嘉靖听了皱眉想了想,这脸色便沉了下来,他总归还是那位与众臣大礼仪之争,躲在后宫把众臣玩弄于股掌的嘉靖,发觉了其中的蹊跷,再自己细细一想,便猜得不离十了,当下吩咐裴赫一声道,
“你派人暗中查访,给朕查清楚到底是怎么回事?”
“是!”
裴赫领命转身出去了,这厢立时撒开锦衣卫的人手四下查访,实则这事儿不难查,出了这河岸码头的地界儿,在四下里看一看便知晓了!
皇帝出巡那是劳民伤财,各地方破费不少,若是放在穷地方当地的官员商人们自然是要头疼的,不过这苏杭富庶乃是天下闻名的,那些家财万贯的盐商、布商等,生活奢靡至无法相像各行各业的翘楚大佬们,怎么会出不起供养皇帝的银子,说得大不敬些,便是家里来个亲戚招待的也比招待皇帝强。
他们怕的就是对皇帝太好了,皇帝若是上了瘾,以后兴致来了便到江南转转,这便让人受不住了!
又便是不来,怕皇帝回去想着江南如此富得流油,索性再提一提江南地区的赋税,那他们岂不是要倒霉了!
左右皇帝如今身子也是不好了,又下不得龙船,便索性花些银子,将龙船所到之处,各地沿岸全数整得破破败败,好好的房子给扒拉了,好好的良田给骑着马给踏了,之后又召集了一帮子人,体大胖肥者不要,皮肤白皙者不要,面色红润者不要,身形瘦小,佝偻残疾,一脸苦相的还可加银一两。
如此这般,召集了不少歪瓜劣枣的人来,换上旧衣裳,往那两边岸上一跪,皇帝见了初时还大大的吃了一惊,
“这江南富庶地方的百姓都是如此,北方和西北偏远之处的百姓岂不是更苦!”
嘉靖皇帝还因此大大的愧疚了一番,
“登基多年只知在宫中修炼,却是没想到百姓们的日子这般苦,实是朕的不对!”
只到后头龙船每到一处都是如此,皇帝看着看着,便看出不对味儿来了,于是叫来裴赫一问,皇帝面上不显,心里是恨不能亲自跳下船去,逮着一人便给一耳光,
“你们便是做戏也好歹做周全呀!如此敷敷衍衍,这是将朕当成傻子来耍呀!”
皇帝这是心里憋着一股子火呢,就等着裴赫的人回来禀报暗查的结果,那头锦衣卫的人很快便有了消息,裴赫端坐在锦衣卫专用的一艘座船之中,翻看着前前后后送来的十来份密报,面上一派平静,心里却在盘算,这里头有多少要报给皇帝,又有多少瞒下来,暂时不报!

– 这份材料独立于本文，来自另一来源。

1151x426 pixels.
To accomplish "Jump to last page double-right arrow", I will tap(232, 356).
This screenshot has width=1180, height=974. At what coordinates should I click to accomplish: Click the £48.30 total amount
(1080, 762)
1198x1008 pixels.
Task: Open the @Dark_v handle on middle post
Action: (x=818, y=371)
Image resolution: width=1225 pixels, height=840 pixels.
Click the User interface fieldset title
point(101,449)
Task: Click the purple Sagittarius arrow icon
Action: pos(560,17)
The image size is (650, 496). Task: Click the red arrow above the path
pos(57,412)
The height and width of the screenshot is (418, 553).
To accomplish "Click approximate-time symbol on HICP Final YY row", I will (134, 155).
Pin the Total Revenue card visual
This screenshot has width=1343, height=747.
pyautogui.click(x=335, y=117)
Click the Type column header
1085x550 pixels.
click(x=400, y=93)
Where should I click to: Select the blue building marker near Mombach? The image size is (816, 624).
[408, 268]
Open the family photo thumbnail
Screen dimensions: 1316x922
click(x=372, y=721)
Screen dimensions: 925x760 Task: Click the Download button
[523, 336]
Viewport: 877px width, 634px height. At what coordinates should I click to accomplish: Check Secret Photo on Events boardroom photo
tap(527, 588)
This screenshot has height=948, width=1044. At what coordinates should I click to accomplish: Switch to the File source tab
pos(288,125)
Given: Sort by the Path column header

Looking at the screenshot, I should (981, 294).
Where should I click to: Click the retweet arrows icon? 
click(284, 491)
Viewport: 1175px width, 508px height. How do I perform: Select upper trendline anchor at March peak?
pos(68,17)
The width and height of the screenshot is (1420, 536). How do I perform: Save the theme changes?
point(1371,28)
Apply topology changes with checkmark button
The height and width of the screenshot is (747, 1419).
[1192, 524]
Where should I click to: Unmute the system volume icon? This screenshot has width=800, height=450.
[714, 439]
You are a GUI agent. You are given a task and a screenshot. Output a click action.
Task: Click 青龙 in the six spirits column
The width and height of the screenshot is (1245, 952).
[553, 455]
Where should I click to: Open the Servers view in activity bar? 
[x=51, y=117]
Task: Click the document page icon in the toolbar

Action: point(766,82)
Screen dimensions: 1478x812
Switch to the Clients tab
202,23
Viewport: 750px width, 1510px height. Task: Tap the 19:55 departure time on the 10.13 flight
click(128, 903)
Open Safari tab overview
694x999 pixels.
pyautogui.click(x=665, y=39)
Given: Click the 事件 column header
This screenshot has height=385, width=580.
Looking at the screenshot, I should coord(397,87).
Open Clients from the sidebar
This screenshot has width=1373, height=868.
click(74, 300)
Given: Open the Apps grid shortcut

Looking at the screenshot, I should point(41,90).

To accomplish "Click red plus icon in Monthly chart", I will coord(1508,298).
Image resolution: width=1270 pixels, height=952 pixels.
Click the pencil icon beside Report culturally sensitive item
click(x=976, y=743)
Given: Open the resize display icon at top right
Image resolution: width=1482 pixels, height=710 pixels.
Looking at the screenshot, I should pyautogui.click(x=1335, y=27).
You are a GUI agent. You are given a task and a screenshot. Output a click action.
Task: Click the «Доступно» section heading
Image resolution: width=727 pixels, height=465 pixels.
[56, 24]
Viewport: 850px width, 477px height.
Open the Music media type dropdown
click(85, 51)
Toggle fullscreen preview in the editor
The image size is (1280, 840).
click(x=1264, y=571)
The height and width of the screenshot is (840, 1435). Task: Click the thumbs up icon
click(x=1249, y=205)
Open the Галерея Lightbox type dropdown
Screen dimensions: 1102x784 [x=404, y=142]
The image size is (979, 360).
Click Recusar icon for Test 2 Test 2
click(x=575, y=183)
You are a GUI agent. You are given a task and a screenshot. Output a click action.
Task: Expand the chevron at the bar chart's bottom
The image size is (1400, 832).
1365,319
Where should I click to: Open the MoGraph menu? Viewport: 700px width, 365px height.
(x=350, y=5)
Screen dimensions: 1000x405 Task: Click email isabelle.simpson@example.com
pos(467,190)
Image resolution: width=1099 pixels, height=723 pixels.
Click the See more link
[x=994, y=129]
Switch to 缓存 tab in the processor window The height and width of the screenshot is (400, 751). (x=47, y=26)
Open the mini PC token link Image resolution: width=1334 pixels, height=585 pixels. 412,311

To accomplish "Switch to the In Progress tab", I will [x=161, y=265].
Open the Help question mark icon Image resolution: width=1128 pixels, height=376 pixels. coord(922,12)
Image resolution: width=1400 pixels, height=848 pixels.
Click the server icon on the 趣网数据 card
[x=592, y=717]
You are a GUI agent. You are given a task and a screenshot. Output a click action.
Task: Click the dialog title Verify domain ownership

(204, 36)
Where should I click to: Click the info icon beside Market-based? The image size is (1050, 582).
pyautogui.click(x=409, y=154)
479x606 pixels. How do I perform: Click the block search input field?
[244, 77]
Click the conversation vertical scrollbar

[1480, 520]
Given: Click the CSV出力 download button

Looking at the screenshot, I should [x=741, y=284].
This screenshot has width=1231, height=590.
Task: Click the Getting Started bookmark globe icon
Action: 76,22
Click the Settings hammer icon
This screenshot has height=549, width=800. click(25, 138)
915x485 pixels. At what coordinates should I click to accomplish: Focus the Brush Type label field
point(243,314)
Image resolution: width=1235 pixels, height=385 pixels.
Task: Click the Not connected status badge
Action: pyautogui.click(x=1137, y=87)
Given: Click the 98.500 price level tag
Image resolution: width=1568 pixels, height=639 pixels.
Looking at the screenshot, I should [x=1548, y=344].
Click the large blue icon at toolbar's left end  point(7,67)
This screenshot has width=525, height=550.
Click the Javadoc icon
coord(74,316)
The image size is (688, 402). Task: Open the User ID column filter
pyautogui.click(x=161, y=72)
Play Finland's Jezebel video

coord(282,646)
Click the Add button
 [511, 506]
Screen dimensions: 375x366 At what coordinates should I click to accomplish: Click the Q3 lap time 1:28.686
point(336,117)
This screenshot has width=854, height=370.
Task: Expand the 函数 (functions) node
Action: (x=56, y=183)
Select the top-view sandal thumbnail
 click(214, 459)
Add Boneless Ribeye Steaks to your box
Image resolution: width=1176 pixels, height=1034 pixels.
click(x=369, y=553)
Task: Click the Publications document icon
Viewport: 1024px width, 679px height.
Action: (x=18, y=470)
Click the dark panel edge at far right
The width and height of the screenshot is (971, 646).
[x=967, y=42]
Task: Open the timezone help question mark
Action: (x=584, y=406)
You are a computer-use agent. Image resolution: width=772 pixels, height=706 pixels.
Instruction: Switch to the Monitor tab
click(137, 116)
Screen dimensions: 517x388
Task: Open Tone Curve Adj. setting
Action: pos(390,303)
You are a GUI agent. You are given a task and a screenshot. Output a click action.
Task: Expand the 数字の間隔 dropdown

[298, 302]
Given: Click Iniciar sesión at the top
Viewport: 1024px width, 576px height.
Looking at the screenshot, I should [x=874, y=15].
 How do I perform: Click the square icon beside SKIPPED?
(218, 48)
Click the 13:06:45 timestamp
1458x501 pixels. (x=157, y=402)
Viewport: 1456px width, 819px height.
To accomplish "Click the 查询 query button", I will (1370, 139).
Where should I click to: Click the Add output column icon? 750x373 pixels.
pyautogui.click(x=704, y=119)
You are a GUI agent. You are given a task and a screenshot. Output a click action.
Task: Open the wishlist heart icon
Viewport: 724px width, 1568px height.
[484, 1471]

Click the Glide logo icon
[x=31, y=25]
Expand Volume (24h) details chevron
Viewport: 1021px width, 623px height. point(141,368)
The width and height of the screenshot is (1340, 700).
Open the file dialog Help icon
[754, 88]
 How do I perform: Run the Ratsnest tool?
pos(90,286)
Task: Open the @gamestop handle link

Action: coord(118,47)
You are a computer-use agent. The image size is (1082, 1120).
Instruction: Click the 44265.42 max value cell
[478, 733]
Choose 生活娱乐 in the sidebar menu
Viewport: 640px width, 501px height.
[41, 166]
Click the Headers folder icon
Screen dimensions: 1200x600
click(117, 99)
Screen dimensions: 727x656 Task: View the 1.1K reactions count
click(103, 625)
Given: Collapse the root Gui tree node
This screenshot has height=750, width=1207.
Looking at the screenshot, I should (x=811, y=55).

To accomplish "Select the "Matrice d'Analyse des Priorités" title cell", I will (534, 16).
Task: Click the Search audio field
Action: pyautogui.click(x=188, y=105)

他倒不是怜惜这江南一地官员的脑袋,有心替他们隐瞒,只是怕这些东西送上去多了,将皇帝气出个好歹来,自己这罪可就大了!
正自思忖间,外头却是有人来报,
“大人,外头有人求见……”
“何人?”
“说是姓曾名淾,此人自报家门说是苏州城王家的管事……”
“王家?”
裴赫也是在江南呆过的,自然知晓这江南九大家之中便有一个王家,这王家的人求见自己做甚么?
裴赫看了一眼桌上散放的密报立时心里有了数,暗暗道,
“九大家倒是消息灵通,我的人一撒出去,他们便知晓了!”
不由是心头暗凛,
“看来……只怕他们在这船队之中也是有消息眼线吧?”
裴赫正是怕江南当地的锦衣卫所已与当地沆瀣一气,因而出京时全数带的自己手下人马,一个个都是忠心可靠的,决不会有人会泄露消息。
“那……消息的泄露想来是出自皇帝那头了……”
他与皇帝说话时,虽只有二人在当场,但那门外头还立着不少小太监呢!
裴赫嘴角一勾,冷冷一笑,
“请人进来!”
不多时,人便被领了进来,却是一个身形中等,相貌普通的中年文士,那人进来抬头看见裴赫相貌,当时便愣了愣神,旋即很快跪下行礼道,
“千户大人在上,草民曾淾给您磕头了!”
裴赫看了看他,朗声问道,
“起来吧,你见本官是有何事?”
那曾淾起身,他倒也不废话拱手就道,
“大人,草民乃是富户王家管事,闻听得大人陪王伴驾到此,我家主人知悉大人与众位兄弟一路辛苦,特地派了草民前来慰问犒劳……”
“哦……”
裴赫微微一笑,看了他一眼,
“富户王家呀……”
这江南富豪个个脑满肠肥,家财万贯,在商场上呼风唤雨可这身份户籍上头,却只能写一个商户,早年太宗定下的规矩,士农工商,他们乃是最低末一级,见官要跪,见了有功名的秀才、举人也要跪,不能着绫罗绸缎,只能着布衣,不过过去这么多年,这帮子人早用金钱为自己打开了一条通天之路,这些规矩虽还在,已是无人遵守了!
曾淾打量他神色,瞧不出来喜怒,便又接着道,
“鄙家主人与平湖陆家乃是姻亲,说起来与锦衣卫也不是外人,听闻大人到此,特意遣了小人过来慰劳诸位兄弟……”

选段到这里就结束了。